The two adaptive parameters, -pr and -pd, can be set to allow the system to automatically adjust the speculative tree size and speculation frequency according to the current conditions. The recovery factor (-pr) increases the acceptance confidence cutoff every time a speculative tree is generated, reset upon acceptance of a token in the verification phase. This has the effect of making it harder to generate speculative trees the longer it's been since a token has been validated. The recovery factor is most useful when the target pipeline is very deep, and the speculative model diverges fairly quickly. Without this factor, such a system would generate speculative runs even when it is likely the speculative tree has long since diverged from the target model, wasting CPU cycles and requiring a cancellation later on. We have not observed this factor to increase performance; its only usefulness is in decreasing wasted cycles and transfers.

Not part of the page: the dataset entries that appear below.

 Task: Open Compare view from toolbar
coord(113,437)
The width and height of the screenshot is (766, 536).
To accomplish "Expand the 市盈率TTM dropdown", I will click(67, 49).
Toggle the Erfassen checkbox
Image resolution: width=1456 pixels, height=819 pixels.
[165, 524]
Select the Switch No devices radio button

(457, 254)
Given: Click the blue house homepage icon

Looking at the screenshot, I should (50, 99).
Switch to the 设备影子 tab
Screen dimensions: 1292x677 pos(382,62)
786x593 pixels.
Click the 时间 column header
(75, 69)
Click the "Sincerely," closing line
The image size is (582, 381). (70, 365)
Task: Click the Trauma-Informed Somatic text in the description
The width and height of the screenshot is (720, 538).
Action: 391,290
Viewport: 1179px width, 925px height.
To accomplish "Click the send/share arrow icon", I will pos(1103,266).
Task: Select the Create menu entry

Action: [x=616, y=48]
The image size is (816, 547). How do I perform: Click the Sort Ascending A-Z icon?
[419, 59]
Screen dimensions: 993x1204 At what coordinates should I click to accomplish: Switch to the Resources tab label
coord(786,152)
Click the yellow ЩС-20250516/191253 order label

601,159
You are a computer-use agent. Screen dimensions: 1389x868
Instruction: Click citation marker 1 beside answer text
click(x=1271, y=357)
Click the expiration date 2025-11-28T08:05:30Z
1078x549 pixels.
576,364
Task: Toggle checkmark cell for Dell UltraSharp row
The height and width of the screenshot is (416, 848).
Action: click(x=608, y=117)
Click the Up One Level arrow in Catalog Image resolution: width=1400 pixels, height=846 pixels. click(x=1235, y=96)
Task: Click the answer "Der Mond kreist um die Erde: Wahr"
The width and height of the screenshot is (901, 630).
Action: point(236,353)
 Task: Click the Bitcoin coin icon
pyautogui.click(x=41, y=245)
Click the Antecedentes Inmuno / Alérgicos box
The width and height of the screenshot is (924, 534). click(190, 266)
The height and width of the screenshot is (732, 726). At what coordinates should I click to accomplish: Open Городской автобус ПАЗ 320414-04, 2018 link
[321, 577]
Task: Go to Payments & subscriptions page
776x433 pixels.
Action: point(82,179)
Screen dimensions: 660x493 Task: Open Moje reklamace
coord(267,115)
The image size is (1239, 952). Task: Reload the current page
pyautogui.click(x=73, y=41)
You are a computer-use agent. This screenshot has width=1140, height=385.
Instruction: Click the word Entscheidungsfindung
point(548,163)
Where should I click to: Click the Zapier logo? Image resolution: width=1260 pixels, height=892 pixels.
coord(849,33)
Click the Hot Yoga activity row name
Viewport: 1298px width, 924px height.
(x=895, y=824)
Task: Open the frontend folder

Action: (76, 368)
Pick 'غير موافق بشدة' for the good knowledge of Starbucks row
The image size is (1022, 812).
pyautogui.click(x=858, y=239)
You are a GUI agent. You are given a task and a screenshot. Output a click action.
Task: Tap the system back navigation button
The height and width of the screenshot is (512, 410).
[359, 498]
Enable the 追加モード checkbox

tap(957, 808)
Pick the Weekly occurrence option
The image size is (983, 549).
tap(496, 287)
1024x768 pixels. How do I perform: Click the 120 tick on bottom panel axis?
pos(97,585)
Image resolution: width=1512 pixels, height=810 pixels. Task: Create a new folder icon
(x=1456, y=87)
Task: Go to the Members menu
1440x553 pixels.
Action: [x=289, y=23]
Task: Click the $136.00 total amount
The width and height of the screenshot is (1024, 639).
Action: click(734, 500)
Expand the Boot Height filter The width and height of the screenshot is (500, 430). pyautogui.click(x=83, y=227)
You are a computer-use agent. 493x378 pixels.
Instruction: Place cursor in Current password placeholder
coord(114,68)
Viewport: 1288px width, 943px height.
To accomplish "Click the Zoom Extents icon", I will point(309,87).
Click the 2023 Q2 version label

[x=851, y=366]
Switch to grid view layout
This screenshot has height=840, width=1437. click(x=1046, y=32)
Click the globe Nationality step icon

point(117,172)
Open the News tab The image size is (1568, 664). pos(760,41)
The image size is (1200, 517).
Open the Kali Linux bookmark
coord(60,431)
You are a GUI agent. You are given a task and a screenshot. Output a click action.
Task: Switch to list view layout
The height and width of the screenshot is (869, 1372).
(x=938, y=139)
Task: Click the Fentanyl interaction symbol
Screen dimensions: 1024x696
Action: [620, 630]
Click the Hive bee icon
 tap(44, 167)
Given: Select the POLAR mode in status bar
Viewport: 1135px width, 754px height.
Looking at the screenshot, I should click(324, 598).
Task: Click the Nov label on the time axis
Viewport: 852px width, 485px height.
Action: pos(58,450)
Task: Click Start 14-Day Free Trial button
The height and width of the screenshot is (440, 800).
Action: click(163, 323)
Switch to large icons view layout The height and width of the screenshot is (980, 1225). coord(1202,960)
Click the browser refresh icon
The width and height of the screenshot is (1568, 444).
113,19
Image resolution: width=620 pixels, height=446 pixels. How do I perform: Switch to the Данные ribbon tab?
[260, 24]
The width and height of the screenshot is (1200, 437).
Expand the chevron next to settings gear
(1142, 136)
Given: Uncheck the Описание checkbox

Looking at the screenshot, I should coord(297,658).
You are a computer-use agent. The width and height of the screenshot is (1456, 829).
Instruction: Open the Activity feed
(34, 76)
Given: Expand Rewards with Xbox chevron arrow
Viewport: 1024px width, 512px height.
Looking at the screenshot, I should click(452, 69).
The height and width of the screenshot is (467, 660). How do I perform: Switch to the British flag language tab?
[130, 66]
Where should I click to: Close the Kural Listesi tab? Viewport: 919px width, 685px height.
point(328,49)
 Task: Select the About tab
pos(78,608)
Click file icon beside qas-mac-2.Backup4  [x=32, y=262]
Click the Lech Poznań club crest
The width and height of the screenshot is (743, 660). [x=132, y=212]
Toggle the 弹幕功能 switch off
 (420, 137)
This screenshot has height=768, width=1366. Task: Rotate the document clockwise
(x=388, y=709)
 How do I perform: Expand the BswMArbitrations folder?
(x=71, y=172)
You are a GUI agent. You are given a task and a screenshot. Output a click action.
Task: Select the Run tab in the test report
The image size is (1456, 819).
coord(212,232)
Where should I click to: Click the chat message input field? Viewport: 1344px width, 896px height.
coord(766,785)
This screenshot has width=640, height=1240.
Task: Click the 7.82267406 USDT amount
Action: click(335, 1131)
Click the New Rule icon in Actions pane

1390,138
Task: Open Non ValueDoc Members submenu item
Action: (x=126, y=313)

The decay factor is the inverse, decreasing the acceptance confidence cutoff the longer it's been since any speculative tree was generated, reset upon successful token acceptance in the verification phase. This factor enables the system to opportunistically generate speculations when it would otherwise be idle, even if they aren't likely to be accepted. It is best used when the base acceptance cutoff is fairly high, and one observes significant idle time. We have found this factor must be very carefully managed, setting it too high results in large speculative trees being pushed through the pipeline as soon as there is any idle time, causing an imbalance in evaluation time for each run, therefore causing further idle periods. This can be mitigated by keeping the draft length low.